Records to process Block Start

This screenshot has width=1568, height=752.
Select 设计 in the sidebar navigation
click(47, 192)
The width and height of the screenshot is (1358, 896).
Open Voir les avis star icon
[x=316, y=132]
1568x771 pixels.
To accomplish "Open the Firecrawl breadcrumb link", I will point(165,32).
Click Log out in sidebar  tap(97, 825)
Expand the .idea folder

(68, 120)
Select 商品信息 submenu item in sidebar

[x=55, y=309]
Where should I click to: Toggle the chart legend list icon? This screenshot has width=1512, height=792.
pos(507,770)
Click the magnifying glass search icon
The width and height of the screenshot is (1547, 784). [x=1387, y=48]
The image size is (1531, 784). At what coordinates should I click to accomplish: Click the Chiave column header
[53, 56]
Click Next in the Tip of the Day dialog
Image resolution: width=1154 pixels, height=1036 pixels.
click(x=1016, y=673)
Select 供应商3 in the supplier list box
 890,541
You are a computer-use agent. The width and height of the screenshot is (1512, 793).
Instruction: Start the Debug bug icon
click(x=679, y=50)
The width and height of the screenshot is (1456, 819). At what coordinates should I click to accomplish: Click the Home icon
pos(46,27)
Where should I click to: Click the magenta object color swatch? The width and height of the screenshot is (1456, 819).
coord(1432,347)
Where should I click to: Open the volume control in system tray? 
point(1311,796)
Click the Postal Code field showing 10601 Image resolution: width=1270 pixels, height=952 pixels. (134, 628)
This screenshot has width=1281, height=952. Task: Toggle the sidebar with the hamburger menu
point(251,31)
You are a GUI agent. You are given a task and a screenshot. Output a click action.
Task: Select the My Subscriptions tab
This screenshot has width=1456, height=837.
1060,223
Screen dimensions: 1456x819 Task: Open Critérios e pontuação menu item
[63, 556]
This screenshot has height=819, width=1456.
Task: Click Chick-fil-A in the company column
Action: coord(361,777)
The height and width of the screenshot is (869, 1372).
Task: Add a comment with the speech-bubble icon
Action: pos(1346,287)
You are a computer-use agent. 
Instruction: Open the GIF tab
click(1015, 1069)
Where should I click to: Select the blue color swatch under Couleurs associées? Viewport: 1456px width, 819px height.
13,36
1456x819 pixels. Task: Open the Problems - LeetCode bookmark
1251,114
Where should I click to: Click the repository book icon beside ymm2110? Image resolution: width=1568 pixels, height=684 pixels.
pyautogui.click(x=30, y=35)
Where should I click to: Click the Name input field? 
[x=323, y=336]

Records to process Block End

● **Assignment**
All lines from the one containing "This screenshot has width=1281, height=952." through the final line of the records above are to be set down exactly, and no other line is to appear.

● **Reply**
This screenshot has width=1281, height=952. Task: Toggle the sidebar with the hamburger menu
point(251,31)
You are a GUI agent. You are given a task and a screenshot. Output a click action.
Task: Select the My Subscriptions tab
This screenshot has width=1456, height=837.
1060,223
Screen dimensions: 1456x819 Task: Open Critérios e pontuação menu item
[63, 556]
This screenshot has height=819, width=1456.
Task: Click Chick-fil-A in the company column
Action: coord(361,777)
The height and width of the screenshot is (869, 1372).
Task: Add a comment with the speech-bubble icon
Action: pos(1346,287)
You are a computer-use agent. 
Instruction: Open the GIF tab
click(1015, 1069)
Where should I click to: Select the blue color swatch under Couleurs associées? Viewport: 1456px width, 819px height.
13,36
1456x819 pixels. Task: Open the Problems - LeetCode bookmark
1251,114
Where should I click to: Click the repository book icon beside ymm2110? Image resolution: width=1568 pixels, height=684 pixels.
pyautogui.click(x=30, y=35)
Where should I click to: Click the Name input field? 
[x=323, y=336]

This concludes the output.